A. Self-Regulatory Organization's Statement of the Purpose of, and
Statutory Basis for, the Proposed Rule Change
1. Purpose
The Exchange recently submitted a proposed rule change to amend
Rule 1.1(ccc), ``Continuous Electronic Quotes,'' to reduce to 90% the
percentage of time for which a Market-Maker is required to provide
electronic quotes in an appointed option class on a given trading
day.\3\ That filing also included a proposed rule change to amend Rules
8.13, 8.15A, 8.85, and 8.93 to increase to the lesser of 99% or 100%
minus one call-put pair the percentage of series in each class in which
Preferred Market-Makers, Lead Market-Makers, Designated Primary Market-
Makers, and Electronic Designated Primary Market-Makers, respectively
(collectively, ``Market-Makers''), must provide continuous electronic
quotes.
---------------------------------------------------------------------------
\3\ Securities Exchange Act Release No. 34-67410 (July 11,
2012), 77 FR 42040 (July 17, 2012) (SR-CBOE-2012-064).
---------------------------------------------------------------------------
The Exchange is proposing to delay implementation of these changes
to allow Market-Makers more time to make necessary system changes to
comply with these new quoting obligations. The Exchange will announce
the
[[Page 49847]]
implementation date of the proposed rule change in a Regulatory
Circular to be published no later than 90 days following the effective
date. The implementation date will be no later than 150 days following
the effective date.
2. Statutory Basis
The Exchange believes the proposed rule change is consistent with
the Act and the rules and regulations thereunder applicable to the
Exchange and, in particular, the requirements of Section 6(b) of the
Act.\4\ Specifically, the Exchange believes the proposed rule change is
consistent with the Section 6(b)(5) \5\ requirements that the rules of
an exchange be designed to promote just and equitable principles of
trade, to prevent fraudulent and manipulative acts, to remove
impediments to and to perfect the mechanism for a free and open market
and a national market system, and, in general, to protect investors and
the public interest.
---------------------------------------------------------------------------
\4\ 15 U.S.C. 78f(b).
\5\ 15 U.S.C. 78f(b)(5).
---------------------------------------------------------------------------
In particular, the Exchange believes that delaying the
implementation date of these changes to Market-Makers' continuous
quoting obligations to allow Market-Makers to adjust their systems to
be consistent with these new obligations will provide efficiencies that
will benefit investors and the public interest and encourage more
efficient order entry practices by Market-Makers.

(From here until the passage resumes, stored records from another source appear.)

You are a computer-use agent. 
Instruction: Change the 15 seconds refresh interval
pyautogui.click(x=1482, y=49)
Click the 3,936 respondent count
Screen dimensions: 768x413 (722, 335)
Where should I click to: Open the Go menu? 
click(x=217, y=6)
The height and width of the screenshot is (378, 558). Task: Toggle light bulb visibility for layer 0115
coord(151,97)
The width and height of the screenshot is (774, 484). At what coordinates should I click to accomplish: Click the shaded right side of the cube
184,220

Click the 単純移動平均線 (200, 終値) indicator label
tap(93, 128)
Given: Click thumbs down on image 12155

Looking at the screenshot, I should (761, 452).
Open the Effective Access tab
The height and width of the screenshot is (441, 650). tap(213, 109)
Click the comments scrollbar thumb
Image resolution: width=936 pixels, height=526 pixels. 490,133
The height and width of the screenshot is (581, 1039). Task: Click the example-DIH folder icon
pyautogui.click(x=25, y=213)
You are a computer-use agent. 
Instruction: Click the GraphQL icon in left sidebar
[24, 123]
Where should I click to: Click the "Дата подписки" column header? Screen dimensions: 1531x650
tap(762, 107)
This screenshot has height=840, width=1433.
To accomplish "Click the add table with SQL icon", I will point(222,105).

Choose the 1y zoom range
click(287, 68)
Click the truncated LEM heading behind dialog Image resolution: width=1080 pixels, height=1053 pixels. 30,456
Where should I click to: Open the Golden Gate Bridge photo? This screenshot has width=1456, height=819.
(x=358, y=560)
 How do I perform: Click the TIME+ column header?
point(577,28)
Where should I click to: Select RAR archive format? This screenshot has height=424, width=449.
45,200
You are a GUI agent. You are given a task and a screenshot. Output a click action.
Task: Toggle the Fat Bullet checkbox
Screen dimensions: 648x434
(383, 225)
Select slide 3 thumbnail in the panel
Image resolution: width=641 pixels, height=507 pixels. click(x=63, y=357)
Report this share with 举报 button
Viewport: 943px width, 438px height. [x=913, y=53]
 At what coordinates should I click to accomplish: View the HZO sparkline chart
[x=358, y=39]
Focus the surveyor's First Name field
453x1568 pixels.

B. Self-Regulatory Organization's Statement on Burden on Competition
CBOE does not believe that the proposed rule change will impose any
burden on competition that is not necessary or appropriate in
furtherance of the purposes of the Act.
C. Self-Regulatory Organization's Statement on Comments on the Proposed
Rule Change Received From Members, Participants, or Others
The Exchange neither solicited nor received comments on the
proposed rule change.
III. Date of Effectiveness of the Proposed Rule Change and Timing for
Commission Action
The Exchange has filed the proposed rule change pursuant to Section
19(b)(3)(A)(iii) of the Act \6\ and Rule 19b-4(f)(6) thereunder.\7\
Because the proposed rule change does not: (i) Significantly affect the
protection of investors or the public interest; (ii) impose any
significant burden on competition; and (iii) become operative prior to
30 days from the date on which it was filed, or such shorter time as
the Commission may designate, if consistent with the protection of
investors and the public interest, the proposed rule change has become
effective pursuant to Section 19(b)(3)(A) of the Act \8\ and Rule 19b-
4(f)(6)(iii) thereunder.\9\
---------------------------------------------------------------------------
\6\ 15 U.S.C. 78s(b)(3)(A)(iii).
\7\ 17 CFR 240.19b-4(f)(6).
\8\ 15 U.S.C. 78s(b)(3)(A).
\9\ 17 CFR 240.19b-4(f)(6)(iii). The Exchange has requested that
the Commission waive the requirement that the Exchange provide the
Commission written notice of its intent to file the proposed rule
change, along with a brief description and text of the proposed rule
change, at least five business days prior to the date on which the
Exchange filed the proposed rule change pursuant to Rule 19b-
4(f)(6)(iii). The Commission hereby grants this request.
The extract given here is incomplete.